There is the memory of my mother telling me not to answer the door, and the man in a suit standing at the window talking to me, using my name telling me it is OK to open the door; they are here to help my mother. Finally I open the door to have many men with suits push me away and dive on my mother, handcuff her and take her away. Could this explain why thirty some years later I still am uneasy around white men in business suits? Then a man comes in, picks me up and takes me to the police station. At the station people are walking around looking at me, not talking to me. I am eight years old and have just become an outcast, a freak. How are we going to turn that into normal? I did have a social worker visit me when I first was placed. She was beautiful. She talked to me; she told me my mother and sisters were OK; she let me call my grandmother. The nuns never did. I thought she was so cool; she even said she liked meeting me. She never came back! Oh well, I guess she was just being polite. Why would anyone like or care about a freak?
The memory of all of us at Guardian Angel Home (GAH) —we were going to be normalized by going to overnight summer camp for two weeks! The buses pulled up; all the campers that came in cars with their parents and staff were looking at us. We tumbled out of the buses all excited to meet new friends and see what “normal” kids are like cause we think we forgot. We were assigned to cabins. We were introduced to our cabin mates; a staff person in her attempt to be compassionate introduced us. These are the kids from the orphanage; they have had a hard life kids; let’s be nice. The Freaks are here. So there we are, Tina and I, and the kids start talking to us, asking questions about what is it like to be us and live where we live. Tina and I, being the “give them what they want,” entertaining, eight year olds that we were, made up stories about how the nuns made us work all day long cleaning. We only eat once a day and GAH is right across the street from the insane prison (that part was true). The older kids from GAH heard about the stories Tina and I were telling and beat the crap out of us. But we noticed your cabin mates were not playing with you either. Our attempt to be normal did not work very well. We never went back to camp again.
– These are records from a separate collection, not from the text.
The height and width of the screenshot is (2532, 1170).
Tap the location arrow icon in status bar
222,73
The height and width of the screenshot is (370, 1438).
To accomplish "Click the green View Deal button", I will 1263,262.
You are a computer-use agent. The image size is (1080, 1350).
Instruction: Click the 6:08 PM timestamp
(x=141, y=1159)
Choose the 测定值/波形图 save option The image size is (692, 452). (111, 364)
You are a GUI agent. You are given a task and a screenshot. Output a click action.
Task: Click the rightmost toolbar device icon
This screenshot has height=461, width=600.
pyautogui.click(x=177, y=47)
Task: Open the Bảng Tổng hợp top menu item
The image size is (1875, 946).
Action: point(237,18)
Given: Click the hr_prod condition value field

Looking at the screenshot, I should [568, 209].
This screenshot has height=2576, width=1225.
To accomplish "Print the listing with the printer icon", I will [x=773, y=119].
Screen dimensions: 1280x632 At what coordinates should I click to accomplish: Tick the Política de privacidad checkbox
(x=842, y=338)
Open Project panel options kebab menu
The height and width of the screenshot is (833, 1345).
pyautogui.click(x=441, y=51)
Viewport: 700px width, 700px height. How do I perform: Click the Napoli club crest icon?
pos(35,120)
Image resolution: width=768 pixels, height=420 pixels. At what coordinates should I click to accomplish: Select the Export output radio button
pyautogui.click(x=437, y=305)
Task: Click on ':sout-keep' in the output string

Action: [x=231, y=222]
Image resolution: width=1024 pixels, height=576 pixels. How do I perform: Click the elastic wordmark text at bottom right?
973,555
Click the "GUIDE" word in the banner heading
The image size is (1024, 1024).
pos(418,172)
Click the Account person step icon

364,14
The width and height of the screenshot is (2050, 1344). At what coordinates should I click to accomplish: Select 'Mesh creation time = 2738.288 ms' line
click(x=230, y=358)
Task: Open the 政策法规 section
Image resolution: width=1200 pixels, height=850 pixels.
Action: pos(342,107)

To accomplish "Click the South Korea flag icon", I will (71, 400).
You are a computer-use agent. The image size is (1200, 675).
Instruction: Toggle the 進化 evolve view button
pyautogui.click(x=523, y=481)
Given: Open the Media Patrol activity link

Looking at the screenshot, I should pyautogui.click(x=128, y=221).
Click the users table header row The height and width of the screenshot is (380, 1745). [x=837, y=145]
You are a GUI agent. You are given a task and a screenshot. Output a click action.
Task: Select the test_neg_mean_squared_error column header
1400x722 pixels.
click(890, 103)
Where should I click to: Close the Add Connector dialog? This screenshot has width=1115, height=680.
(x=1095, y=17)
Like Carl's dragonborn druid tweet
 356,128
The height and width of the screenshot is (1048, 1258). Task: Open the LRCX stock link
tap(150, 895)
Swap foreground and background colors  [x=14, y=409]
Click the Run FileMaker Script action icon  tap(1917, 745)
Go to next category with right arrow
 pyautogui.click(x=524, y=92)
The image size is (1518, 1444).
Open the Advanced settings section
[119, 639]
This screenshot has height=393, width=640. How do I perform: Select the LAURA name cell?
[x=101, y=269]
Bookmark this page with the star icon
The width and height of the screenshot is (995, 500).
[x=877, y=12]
Oh, wow, more excitement at GAH! All the kids that did not have parents, or any hope of being united with their parents, were going to go on “home” visits to get some new parents. All kids were notified that they better be on their best behavior so they can get some parents. I remember one teenager girl—with my little girl eyes I thought she was so cool. She dressed hip and braided her hair; she was Native American and was more different than most of us. The nuns gave her a hard time about it, but she still stayed true to herself. She had gone on a few “home” visits—always to come back a few weeks later. I was always happy she came back, but she was sad. She always said they just did not want her. But now they found a relative for her, she was going all the way to Denver. She was so happy she would get to be with her people. She was back a few months later, sadder then ever—not even her aunt and uncle wanted her. Tina, my troublemaker buddy at GAH, went on a home visit and she was gone a long time. She was back just for a few weeks so they could “complete the paperwork” and get her ready to “transition.” She was so happy to have a home, she did not care that the man that lived there was sexually molesting her. She told me not to tell Sister Davis because she really wanted to have parents. I wonder if Tina ever felt like she was normal; she wanted to so badly. Did she ever feel permanency and security?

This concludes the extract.